As the show went to a commercial break, the host—Meredith Vieira, also co-host of “The View”—looked out at the audience and smiled. “You see,” she said, pointing to the crowd. “It pays to read.” This episode aired November 23, 2005.
What’s Going On
It’s this: Coughlan Companies is getting larger and larger—primarily due to its publishing companies. Coughlan Publishing has evolved into six separate companies: Capstone Press, Compass Point Books, Picture Window Books, Children’s Library Resources, Red Brick Learning and Riverfront Book. Each is geared to a unique audience of readers; some focus on early childhood, while others stretch the boundaries of learning for more advanced elementary ages.
Luck Of The Irish
In 1885, T.R. Coughlan, an Irish immigrant who had arrived in southern Minnesota just two years earlier, bought property near Mankato that included a limestone quarry. Originally, most of the stone mined from that quarry was used in the construction of the railroads. By the early 1900s, however, it was also being used in buildings across the country.
Eventually, T.R.’s son T. Merritt Coughlan (he preferred to go by Mert) took over the family business and continued its success. One of his most successful projects was the Philadelphia Museum of Art, which left him floating on air and feeling that he could do no wrong. Unfortunately, his next project, a granite building in Denver, didn’t go so well. Mert returned to Mankato in the midst of a world war and choose to coach boxing at Mankato High School rather than continue in the stone business.

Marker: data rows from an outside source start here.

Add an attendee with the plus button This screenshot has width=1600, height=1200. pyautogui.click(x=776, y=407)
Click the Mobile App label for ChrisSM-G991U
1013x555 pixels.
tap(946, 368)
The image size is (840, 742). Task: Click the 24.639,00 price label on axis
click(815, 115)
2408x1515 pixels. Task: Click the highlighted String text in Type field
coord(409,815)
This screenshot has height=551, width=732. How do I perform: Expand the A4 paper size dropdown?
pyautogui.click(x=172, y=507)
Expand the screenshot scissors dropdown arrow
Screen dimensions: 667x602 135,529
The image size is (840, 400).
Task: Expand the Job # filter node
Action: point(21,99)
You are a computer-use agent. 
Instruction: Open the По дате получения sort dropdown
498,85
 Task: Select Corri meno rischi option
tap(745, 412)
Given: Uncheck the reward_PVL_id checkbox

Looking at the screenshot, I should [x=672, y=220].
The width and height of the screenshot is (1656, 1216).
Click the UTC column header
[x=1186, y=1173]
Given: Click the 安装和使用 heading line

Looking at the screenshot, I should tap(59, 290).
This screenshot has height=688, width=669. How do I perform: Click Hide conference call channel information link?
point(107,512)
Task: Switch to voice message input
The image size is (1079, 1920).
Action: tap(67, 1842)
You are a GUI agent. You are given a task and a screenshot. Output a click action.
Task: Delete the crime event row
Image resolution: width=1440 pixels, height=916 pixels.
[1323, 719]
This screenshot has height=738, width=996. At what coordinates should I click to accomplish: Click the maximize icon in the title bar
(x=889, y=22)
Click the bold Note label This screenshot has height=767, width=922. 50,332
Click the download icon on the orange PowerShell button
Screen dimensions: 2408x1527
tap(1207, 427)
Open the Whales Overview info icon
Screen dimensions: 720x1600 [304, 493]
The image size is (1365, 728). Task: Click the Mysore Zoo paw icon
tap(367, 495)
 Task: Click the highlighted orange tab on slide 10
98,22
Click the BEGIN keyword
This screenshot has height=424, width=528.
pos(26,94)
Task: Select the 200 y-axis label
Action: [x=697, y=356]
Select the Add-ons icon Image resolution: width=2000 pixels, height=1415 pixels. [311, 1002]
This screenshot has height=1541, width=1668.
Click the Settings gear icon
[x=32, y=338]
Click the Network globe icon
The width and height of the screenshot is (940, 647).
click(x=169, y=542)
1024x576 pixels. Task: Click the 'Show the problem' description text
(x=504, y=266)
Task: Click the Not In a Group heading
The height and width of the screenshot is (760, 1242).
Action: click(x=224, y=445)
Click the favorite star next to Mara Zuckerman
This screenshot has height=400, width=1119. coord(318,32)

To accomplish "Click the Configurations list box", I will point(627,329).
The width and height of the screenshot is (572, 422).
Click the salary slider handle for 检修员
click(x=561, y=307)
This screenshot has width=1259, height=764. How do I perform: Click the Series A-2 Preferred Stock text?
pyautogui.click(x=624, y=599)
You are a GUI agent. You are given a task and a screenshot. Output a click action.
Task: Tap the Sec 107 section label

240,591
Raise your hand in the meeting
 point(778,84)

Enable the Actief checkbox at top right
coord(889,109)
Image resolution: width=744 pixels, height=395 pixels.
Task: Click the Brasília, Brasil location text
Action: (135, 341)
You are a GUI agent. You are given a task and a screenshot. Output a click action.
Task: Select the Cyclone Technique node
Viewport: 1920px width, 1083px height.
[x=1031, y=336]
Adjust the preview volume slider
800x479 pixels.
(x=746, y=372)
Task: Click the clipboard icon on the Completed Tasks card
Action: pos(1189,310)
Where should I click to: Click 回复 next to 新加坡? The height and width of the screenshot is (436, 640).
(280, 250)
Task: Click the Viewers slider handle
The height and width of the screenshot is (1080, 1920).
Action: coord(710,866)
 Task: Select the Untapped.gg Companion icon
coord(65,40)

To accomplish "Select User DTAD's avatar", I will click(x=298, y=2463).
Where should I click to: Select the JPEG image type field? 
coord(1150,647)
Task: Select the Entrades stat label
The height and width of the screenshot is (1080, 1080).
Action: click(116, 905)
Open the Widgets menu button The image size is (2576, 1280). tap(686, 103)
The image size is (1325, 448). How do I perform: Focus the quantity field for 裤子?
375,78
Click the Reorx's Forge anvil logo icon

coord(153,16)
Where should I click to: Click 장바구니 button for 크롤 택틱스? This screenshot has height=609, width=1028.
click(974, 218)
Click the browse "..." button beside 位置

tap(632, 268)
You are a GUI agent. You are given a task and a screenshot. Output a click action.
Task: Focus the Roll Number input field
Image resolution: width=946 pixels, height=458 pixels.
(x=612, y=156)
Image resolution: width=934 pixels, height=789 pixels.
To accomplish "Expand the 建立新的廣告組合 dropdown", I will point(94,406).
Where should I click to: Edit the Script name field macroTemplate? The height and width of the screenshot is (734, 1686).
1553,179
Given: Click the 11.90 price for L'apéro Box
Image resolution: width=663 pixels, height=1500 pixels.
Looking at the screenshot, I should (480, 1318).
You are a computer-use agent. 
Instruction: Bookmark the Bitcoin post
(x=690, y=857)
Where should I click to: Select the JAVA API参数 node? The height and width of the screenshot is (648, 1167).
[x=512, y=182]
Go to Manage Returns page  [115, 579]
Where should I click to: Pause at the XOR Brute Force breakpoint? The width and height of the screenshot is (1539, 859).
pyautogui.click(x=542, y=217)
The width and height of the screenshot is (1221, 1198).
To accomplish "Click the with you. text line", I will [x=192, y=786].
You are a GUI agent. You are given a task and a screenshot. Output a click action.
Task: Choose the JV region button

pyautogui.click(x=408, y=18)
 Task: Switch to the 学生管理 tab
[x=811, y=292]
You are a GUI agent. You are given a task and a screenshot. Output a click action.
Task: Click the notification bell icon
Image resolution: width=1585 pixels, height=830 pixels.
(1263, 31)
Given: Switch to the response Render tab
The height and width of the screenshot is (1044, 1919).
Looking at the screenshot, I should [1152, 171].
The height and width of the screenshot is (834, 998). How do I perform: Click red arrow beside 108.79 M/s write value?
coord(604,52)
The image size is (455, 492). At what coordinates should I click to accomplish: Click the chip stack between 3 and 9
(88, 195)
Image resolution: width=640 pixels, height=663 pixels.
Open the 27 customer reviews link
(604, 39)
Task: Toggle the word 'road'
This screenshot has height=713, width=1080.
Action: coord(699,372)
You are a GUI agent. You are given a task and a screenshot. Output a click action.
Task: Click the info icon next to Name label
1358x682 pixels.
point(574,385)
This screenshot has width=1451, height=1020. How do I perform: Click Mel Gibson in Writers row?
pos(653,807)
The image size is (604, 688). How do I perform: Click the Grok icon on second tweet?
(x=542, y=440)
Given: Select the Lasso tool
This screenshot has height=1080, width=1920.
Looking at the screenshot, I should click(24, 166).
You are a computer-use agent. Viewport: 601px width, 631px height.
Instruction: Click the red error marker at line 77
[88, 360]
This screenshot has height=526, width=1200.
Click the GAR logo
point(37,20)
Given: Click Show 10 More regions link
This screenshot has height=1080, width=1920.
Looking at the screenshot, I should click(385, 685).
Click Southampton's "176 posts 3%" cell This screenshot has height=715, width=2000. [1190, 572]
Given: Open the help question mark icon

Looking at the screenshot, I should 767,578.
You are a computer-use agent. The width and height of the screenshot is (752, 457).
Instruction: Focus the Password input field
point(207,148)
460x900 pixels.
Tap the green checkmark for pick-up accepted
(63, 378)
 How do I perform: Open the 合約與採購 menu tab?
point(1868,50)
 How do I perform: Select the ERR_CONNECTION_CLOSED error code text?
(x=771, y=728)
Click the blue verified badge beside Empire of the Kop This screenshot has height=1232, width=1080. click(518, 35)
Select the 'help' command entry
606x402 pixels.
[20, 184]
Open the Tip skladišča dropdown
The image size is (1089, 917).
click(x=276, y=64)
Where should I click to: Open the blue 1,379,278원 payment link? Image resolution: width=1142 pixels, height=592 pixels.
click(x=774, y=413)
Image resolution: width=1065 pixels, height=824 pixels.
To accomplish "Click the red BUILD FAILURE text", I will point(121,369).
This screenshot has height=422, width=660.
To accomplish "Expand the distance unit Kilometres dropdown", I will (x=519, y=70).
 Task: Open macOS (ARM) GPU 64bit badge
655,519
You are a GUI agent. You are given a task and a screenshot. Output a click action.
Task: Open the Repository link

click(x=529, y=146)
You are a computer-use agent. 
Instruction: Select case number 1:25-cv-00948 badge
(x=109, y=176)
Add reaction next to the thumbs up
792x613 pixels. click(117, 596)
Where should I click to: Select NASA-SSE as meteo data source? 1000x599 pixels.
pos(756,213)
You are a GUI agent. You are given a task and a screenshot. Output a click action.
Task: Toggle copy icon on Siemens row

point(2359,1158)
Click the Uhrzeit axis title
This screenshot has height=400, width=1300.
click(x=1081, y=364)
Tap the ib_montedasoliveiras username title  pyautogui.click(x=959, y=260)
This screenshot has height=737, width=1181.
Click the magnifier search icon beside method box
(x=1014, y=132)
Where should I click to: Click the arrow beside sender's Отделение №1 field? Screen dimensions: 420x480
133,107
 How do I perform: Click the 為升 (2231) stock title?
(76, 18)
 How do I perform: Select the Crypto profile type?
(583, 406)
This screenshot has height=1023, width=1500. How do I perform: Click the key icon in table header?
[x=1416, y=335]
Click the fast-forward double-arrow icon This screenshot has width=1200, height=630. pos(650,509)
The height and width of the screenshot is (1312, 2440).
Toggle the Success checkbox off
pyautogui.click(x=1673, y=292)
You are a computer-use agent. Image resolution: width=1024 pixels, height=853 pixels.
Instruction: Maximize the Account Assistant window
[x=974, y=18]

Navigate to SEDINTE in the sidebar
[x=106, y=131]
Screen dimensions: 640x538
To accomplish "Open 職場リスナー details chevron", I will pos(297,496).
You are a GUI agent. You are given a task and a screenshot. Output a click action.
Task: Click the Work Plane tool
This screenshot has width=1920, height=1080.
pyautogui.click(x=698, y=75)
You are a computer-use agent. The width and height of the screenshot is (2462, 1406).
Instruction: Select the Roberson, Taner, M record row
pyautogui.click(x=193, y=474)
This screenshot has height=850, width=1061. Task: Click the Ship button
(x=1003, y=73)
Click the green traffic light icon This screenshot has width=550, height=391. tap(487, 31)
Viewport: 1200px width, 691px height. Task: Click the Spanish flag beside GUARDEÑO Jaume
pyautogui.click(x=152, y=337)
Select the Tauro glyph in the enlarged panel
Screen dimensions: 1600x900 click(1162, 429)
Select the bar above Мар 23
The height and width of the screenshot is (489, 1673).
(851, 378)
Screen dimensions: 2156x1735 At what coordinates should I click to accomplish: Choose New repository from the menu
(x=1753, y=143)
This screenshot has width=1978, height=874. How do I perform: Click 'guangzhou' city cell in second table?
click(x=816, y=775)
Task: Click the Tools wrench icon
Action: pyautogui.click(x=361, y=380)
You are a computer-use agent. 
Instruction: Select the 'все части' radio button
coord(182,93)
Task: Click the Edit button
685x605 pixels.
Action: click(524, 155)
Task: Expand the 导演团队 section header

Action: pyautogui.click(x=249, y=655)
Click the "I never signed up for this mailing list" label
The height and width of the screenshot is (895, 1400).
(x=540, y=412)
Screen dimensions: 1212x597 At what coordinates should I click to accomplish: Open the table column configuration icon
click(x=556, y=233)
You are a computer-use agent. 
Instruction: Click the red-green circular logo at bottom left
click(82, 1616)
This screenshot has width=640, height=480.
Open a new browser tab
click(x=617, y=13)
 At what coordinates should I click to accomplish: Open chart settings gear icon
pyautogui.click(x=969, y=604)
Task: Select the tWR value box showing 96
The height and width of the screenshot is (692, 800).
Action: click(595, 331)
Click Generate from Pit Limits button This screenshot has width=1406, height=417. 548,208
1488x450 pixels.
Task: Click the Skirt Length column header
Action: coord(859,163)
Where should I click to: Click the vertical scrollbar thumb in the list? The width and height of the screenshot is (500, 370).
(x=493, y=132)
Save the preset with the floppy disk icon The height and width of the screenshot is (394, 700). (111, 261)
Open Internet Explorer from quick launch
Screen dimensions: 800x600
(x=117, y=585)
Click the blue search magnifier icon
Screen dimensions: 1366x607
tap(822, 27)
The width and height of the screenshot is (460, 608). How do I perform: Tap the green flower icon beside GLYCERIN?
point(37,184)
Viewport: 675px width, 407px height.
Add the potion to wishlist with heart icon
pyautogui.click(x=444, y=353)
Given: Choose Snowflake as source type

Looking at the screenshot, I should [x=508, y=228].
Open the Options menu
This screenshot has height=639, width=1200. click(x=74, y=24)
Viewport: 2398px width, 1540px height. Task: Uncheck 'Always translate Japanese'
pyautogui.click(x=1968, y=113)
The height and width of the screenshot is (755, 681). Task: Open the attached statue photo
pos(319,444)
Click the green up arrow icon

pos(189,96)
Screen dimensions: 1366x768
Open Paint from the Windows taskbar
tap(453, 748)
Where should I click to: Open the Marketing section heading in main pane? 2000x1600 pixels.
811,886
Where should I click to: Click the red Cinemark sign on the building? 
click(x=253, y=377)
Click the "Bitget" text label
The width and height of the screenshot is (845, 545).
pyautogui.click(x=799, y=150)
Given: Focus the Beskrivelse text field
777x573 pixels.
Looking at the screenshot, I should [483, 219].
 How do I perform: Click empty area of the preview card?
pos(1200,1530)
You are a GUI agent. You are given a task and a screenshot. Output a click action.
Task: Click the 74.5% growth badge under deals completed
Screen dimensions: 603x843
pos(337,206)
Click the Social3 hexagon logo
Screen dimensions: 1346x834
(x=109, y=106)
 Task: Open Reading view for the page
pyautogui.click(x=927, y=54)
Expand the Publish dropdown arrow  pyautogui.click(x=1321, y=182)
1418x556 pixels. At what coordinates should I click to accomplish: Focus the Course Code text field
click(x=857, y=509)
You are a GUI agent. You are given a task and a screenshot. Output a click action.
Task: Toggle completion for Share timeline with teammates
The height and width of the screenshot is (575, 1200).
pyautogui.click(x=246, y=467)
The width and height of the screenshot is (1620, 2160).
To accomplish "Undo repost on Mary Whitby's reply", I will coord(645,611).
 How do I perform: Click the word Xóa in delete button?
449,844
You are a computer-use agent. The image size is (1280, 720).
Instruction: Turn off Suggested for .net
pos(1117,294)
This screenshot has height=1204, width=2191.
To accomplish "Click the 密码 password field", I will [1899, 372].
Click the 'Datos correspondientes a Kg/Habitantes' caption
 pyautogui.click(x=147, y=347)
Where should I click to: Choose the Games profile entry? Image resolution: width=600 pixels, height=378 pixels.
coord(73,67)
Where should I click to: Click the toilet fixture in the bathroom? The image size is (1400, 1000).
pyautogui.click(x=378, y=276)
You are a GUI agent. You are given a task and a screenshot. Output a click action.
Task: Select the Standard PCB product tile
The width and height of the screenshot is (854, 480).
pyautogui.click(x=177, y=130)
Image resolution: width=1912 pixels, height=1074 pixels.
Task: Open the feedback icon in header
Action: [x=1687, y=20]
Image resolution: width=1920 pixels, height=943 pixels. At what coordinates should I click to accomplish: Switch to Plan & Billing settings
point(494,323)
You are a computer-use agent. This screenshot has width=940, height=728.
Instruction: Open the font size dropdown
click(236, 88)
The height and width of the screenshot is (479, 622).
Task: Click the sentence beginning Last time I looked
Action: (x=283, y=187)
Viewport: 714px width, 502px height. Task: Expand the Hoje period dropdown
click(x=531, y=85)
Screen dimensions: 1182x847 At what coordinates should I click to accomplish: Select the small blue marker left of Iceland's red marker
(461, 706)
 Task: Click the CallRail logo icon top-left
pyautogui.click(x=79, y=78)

Mert had three sons who also became involved in the business: Thomas, Robert and Daniel. They ran Mankato Kasota Stone until 1972, when they decided to lease it to another local company and started a banking venture instead. By 1978, they had sold those businesses as well.
About that time, Thomas’s sons took an interest in maintaining the family business. Led by Robert (Bob) and James Coughlan (T.R.’s great grandsons) as well as John and Bill, they took over direction of the quarry and began expanding its operations. They spent more than $2 million on new equipment, doubled the number of employees and grew the company’s reputation across the country.
Now Mankato Kasota Stone has provided limestone for buildings around the United States and around the world. And now the company has grown to include Mankato Screw Products and Coughlan Publishing, all united under the umbrella of Coughlan Companies Inc.